El proyecto de las estaciones hidroclimáticas permite tomar decisiones tempranas contra fenómenos climatológicos como las sequías en estos municipios ubicados al sur del departamento..
Concebidas para monitorear las 24 horas del día las cuencas hidrográficas de los ríos que recubren los municipios de Chinácota y Bochalema, las estaciones hidroclimáticas se convirtieron también en un faro de esperanza en la lucha contra fenómenos climatológicos como las desertificaciones y sequías.
En diciembre de 2024, gracias a un importante esfuerzo económico de la Corporación Autónoma Regional de la Frontera Nororiental (Corponor), la primera estación hidroclimática fue instalada a orillas de la quebrada Aguablanca en Bochalema.

==================================================

### ACTIVIDADES POR REALIZAR:
#1 Según el texto sobre las estaciones hidroclimáticas, ¿a orillas de qué quebrada se instaló la primera estación?
#2 Imprime todo el fragmento del texto sobre las estaciones hidroclimáticas que va desde "El proyecto de" hasta "Aguablanca en Bochalema.".
Las filas no intervienen en estas actividades.

[Datos recopilados]
==================================================

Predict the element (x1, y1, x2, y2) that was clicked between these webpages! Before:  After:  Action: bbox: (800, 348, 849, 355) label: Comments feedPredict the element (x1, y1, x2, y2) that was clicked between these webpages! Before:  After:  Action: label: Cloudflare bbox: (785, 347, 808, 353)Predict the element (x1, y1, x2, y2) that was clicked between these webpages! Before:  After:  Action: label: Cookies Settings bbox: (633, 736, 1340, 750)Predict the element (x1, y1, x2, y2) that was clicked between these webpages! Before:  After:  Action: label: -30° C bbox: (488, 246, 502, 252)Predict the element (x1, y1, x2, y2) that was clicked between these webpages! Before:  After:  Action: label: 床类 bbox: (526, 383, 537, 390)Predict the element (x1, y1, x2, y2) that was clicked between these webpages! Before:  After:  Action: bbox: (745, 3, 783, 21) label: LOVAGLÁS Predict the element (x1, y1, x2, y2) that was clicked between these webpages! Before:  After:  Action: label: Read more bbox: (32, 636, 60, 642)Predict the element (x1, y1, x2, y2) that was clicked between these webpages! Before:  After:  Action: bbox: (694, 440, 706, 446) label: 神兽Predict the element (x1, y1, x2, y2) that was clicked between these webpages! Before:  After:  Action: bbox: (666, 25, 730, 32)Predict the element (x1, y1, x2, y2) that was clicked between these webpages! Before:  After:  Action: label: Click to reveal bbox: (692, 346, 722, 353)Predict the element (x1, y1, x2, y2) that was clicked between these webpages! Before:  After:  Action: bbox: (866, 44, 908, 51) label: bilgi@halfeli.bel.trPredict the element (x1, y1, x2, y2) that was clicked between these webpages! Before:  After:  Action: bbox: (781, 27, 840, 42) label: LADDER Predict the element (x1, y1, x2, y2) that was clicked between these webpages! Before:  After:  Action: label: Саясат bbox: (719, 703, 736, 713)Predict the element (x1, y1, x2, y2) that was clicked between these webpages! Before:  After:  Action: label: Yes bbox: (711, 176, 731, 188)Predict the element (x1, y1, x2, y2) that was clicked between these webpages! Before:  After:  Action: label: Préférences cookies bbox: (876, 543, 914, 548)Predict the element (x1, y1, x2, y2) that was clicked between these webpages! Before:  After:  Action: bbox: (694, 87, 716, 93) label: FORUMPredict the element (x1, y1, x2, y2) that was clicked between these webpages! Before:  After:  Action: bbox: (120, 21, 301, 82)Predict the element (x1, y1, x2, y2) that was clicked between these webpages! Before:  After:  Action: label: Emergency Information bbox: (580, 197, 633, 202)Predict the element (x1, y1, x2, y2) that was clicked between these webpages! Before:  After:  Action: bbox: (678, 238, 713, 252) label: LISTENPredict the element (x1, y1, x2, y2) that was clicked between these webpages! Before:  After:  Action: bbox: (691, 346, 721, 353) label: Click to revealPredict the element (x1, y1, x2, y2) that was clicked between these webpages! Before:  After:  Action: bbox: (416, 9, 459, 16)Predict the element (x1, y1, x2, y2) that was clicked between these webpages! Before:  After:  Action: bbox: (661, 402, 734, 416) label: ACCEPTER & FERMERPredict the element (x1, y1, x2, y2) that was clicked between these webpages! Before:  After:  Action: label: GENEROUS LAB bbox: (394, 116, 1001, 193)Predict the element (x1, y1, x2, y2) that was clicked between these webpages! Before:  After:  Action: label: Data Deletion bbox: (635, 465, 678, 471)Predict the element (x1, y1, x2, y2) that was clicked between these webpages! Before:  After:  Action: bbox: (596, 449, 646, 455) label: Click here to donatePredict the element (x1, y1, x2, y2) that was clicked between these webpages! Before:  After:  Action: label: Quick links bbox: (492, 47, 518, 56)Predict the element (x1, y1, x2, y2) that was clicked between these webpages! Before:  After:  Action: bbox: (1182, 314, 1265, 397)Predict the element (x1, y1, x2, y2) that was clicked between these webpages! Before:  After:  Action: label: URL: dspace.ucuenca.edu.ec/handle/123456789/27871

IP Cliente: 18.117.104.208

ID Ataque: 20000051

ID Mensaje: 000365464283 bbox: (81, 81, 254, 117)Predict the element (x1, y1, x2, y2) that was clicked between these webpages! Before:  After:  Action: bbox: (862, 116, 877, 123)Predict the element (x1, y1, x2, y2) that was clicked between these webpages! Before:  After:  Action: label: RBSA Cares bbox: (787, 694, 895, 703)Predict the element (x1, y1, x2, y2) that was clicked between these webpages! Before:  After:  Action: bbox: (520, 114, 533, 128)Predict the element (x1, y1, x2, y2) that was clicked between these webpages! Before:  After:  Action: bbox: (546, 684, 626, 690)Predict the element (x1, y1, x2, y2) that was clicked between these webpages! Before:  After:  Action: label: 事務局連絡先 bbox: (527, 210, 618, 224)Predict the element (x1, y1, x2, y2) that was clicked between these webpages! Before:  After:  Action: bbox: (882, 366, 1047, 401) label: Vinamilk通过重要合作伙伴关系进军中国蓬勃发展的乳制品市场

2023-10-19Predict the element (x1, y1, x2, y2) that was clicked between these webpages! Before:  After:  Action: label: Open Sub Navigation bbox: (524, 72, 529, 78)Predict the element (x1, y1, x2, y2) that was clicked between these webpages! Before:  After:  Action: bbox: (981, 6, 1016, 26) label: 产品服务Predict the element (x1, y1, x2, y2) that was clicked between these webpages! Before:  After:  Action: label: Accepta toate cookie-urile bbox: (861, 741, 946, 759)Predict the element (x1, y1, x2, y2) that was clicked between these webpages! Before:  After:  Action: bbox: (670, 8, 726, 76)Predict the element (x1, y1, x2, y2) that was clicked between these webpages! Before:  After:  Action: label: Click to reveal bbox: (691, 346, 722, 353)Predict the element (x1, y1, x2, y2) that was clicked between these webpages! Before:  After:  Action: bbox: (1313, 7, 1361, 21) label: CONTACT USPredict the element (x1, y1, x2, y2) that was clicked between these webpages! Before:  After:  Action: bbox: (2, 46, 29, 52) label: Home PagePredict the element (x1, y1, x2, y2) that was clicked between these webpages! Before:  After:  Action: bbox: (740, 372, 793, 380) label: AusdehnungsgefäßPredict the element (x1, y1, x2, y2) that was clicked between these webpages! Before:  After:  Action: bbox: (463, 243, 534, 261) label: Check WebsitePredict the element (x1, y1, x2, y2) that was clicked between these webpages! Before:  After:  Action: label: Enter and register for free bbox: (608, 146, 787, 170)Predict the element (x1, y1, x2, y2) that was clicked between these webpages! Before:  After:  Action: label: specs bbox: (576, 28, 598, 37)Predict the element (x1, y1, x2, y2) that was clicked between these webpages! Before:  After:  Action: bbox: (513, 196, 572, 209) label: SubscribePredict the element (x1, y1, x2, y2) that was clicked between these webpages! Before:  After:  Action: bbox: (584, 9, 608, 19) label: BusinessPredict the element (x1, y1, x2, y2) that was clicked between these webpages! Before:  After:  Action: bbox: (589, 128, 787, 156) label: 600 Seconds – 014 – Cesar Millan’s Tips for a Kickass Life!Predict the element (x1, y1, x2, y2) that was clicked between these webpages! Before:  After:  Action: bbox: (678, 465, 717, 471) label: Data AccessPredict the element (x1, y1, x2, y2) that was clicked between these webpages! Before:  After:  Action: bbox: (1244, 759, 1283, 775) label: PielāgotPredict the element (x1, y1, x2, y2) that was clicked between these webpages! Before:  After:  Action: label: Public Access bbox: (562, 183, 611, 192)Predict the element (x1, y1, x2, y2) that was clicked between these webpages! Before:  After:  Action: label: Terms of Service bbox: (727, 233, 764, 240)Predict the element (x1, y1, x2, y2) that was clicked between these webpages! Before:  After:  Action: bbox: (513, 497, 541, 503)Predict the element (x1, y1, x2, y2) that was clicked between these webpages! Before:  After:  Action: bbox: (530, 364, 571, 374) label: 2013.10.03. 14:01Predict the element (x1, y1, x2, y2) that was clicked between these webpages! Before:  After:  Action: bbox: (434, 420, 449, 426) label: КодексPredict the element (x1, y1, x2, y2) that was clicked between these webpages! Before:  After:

==================================================

### CLAVE DE RESPUESTAS:
#1 A orillas de la quebrada Aguablanca, en Bochalema.

#2
El proyecto de las estaciones hidroclimáticas permite tomar decisiones tempranas contra fenómenos climatológicos como las sequías en estos municipios ubicados al sur del departamento..
Concebidas para monitorear las 24 horas del día las cuencas hidrográficas de los ríos que recubren los municipios de Chinácota y Bochalema, las estaciones hidroclimáticas se convirtieron también en un faro de esperanza en la lucha contra fenómenos climatológicos como las desertificaciones y sequías.
En diciembre de 2024, gracias a un importante esfuerzo económico de la Corporación Autónoma Regional de la Frontera Nororiental (Corponor), la primera estación hidroclimática fue instalada a orillas de la quebrada Aguablanca en Bochalema.